Криптограф - Хилл Тобиас. Страница 43
— Натан, его сын.
— А. Ну, я не в курсе. — Он склоняется к ней. — Это не ваша вина. Вы так много знаете о нем, да? Из-за этого трудно разобраться, с чего начинать. Правда, очень трудно, — говорит он, и, отодвигаясь, все-таки берет стакан с чаем и допивает.
Серый цвет, как у Кеннеди. Она не помнит, где впервые услышала это о Джоне. Она бы сама не додумалась, образ американского президента, убитого за двадцать лет до ее рождения, но слова запомнились — услышанные однажды, оказались правдой. Нависшие веки над внешними уголками глаз, насмешливые, когда он серьезен, серьезные, когда улыбается. Глаза лукаво прищурены. Глубоко посажены, истерзаны усталостью.
Теперь он снова напоминает ей Кеннеди. Она вспоминает, где находилась, когда услышала, что его деньги взломаны, что делала, когда узнала новость о его исчезновении. Мгновения Кеннеди. И если его найдут, где это случится, когда и как. Будут и другие вещи, которые она не сможет забыть. Его жизнь теперь неизбежна, как ее собственная.
На Понт-стрит она поднимает голову: чуть не свернула на улицу с односторонним движением. Ведет машину, как в тумане, потерявшись в сомнениях, не зная, куда едет и зачем.
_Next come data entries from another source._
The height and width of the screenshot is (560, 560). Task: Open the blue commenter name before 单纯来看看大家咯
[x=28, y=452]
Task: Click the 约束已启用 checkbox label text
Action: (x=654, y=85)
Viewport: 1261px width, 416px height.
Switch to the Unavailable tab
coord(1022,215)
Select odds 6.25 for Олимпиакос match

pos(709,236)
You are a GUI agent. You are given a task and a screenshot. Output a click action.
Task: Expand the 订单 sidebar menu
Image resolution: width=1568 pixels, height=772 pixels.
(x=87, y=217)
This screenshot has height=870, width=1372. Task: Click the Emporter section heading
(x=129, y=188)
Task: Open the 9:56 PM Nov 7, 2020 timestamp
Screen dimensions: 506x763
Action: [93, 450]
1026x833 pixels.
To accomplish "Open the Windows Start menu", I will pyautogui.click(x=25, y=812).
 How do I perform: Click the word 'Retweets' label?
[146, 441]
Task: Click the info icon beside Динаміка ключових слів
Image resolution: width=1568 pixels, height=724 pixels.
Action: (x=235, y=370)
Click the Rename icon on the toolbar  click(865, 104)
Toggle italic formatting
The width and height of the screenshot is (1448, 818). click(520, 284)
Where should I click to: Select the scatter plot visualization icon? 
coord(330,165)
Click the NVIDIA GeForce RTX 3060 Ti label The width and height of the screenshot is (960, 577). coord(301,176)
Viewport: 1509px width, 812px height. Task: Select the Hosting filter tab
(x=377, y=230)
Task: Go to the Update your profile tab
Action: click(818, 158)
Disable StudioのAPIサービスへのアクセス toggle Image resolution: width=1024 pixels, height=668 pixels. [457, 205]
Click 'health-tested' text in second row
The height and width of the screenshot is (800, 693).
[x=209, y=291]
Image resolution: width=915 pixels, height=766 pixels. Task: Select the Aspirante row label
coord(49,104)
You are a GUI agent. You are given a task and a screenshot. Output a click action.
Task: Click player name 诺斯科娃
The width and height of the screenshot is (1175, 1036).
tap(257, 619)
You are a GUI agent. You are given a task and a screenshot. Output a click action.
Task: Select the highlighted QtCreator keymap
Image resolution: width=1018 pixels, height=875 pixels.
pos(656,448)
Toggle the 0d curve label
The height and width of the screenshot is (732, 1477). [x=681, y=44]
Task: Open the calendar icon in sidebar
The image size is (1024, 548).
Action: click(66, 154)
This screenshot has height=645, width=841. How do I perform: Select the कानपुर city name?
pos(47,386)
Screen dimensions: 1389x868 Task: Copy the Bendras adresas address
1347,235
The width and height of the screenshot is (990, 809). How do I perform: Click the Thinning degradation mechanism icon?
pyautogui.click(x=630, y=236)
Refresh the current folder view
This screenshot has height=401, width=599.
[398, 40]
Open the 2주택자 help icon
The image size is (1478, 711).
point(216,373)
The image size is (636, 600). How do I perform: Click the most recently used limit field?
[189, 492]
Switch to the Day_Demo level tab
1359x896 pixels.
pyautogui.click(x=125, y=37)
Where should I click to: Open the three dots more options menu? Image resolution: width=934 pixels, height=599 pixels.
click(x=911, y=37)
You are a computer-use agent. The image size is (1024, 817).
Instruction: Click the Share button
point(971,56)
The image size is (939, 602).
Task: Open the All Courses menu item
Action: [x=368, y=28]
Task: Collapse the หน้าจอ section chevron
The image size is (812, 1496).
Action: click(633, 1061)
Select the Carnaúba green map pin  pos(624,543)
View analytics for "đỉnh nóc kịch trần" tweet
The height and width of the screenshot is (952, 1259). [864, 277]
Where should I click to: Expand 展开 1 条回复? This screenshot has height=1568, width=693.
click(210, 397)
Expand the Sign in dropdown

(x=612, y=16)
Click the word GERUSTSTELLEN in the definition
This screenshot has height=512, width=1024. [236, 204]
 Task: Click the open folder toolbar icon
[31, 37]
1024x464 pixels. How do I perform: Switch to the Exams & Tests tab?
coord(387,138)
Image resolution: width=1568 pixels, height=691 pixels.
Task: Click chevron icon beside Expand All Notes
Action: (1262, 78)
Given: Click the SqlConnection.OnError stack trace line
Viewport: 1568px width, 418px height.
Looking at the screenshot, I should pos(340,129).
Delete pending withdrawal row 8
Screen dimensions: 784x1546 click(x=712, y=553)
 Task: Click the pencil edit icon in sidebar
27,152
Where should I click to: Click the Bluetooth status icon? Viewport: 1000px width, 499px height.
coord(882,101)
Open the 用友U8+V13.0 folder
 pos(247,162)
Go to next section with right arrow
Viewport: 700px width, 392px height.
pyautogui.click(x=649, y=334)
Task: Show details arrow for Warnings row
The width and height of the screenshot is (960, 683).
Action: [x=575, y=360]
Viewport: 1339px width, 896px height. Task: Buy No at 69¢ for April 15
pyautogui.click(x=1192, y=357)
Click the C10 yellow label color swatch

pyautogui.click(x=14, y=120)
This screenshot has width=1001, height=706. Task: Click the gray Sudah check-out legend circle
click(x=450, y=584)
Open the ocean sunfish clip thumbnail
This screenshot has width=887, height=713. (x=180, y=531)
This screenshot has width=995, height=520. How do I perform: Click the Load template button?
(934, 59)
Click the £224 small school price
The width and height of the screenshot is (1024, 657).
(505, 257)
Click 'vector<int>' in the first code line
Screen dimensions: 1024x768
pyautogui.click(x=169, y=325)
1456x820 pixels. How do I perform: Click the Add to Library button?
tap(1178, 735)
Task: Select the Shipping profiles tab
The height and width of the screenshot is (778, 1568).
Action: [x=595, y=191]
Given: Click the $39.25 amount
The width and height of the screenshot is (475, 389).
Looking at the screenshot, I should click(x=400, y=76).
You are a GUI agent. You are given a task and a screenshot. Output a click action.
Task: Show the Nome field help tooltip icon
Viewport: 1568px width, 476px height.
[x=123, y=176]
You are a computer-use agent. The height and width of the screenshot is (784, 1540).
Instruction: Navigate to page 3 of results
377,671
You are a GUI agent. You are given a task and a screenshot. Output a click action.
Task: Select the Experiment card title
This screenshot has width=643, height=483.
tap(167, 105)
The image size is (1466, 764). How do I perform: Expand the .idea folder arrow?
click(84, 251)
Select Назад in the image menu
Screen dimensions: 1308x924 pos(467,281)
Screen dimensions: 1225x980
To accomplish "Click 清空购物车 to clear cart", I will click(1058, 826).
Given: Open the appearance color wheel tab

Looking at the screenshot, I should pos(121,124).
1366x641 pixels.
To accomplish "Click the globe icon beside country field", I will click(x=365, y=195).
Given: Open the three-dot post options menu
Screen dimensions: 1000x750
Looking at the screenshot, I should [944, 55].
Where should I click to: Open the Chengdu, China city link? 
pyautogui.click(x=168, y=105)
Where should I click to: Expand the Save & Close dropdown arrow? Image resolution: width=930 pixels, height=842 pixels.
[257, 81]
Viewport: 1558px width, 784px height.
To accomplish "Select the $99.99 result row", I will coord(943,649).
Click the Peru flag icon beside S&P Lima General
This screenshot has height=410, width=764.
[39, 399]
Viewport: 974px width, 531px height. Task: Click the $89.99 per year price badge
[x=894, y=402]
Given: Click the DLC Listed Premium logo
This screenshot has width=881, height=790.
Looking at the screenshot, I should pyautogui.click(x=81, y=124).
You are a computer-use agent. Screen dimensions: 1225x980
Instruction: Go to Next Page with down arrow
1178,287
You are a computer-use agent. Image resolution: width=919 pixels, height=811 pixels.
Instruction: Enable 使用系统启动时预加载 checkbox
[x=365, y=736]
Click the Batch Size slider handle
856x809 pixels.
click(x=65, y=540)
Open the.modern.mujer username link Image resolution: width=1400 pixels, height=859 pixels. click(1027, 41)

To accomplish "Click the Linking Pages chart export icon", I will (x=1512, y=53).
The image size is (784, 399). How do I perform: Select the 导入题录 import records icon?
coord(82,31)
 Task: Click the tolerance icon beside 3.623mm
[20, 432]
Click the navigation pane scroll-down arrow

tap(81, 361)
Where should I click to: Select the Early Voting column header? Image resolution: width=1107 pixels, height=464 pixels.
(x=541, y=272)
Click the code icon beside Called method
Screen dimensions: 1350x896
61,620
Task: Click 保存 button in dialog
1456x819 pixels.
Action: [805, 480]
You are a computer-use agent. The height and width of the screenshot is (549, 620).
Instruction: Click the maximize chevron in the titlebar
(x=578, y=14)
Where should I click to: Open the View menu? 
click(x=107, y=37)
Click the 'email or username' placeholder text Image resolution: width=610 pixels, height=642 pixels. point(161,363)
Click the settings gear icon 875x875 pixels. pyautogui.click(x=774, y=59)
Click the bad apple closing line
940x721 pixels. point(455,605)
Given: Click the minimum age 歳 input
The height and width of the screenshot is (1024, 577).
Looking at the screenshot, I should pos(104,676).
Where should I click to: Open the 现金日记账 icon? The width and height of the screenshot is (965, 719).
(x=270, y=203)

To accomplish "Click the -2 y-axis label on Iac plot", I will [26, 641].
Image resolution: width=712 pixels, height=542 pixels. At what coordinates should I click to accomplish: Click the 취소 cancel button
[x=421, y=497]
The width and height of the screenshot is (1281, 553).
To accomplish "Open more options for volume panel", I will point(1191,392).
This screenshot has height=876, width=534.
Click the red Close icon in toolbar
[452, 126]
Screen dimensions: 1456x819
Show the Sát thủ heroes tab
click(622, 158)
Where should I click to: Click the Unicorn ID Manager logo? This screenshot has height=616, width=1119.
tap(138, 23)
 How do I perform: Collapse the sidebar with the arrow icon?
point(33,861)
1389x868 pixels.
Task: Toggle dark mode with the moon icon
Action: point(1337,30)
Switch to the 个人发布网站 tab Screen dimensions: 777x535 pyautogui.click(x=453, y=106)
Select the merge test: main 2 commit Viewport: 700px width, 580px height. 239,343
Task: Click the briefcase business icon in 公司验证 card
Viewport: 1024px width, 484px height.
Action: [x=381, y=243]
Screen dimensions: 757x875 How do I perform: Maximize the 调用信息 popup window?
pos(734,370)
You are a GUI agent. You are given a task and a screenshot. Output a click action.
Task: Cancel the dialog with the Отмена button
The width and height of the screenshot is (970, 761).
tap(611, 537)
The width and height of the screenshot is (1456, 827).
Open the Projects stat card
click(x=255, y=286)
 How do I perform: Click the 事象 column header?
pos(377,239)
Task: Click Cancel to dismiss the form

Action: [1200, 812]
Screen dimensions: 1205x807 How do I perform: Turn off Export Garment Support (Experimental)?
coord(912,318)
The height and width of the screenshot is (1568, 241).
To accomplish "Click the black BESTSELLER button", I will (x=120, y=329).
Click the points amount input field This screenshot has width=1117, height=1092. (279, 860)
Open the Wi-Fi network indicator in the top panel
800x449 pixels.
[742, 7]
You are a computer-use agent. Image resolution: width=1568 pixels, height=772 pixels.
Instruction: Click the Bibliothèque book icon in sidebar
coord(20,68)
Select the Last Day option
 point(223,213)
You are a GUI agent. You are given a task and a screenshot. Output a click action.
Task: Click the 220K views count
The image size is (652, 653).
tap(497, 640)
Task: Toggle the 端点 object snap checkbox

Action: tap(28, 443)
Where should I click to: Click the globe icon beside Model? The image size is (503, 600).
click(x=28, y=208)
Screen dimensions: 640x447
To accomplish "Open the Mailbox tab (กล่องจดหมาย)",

Надо остановиться. Ладони скользят по рулю, она ищет место для парковки. Вдоль обочины двойная красная линия, парковка запрещена, и Анна сворачивает в переулок, паркуется у грязного тротуара между служебными входами. Над головой гудят и пыхтят вытяжки. В сумке сигареты, и она машинально тянется за ними, будто всегда в них нуждалась.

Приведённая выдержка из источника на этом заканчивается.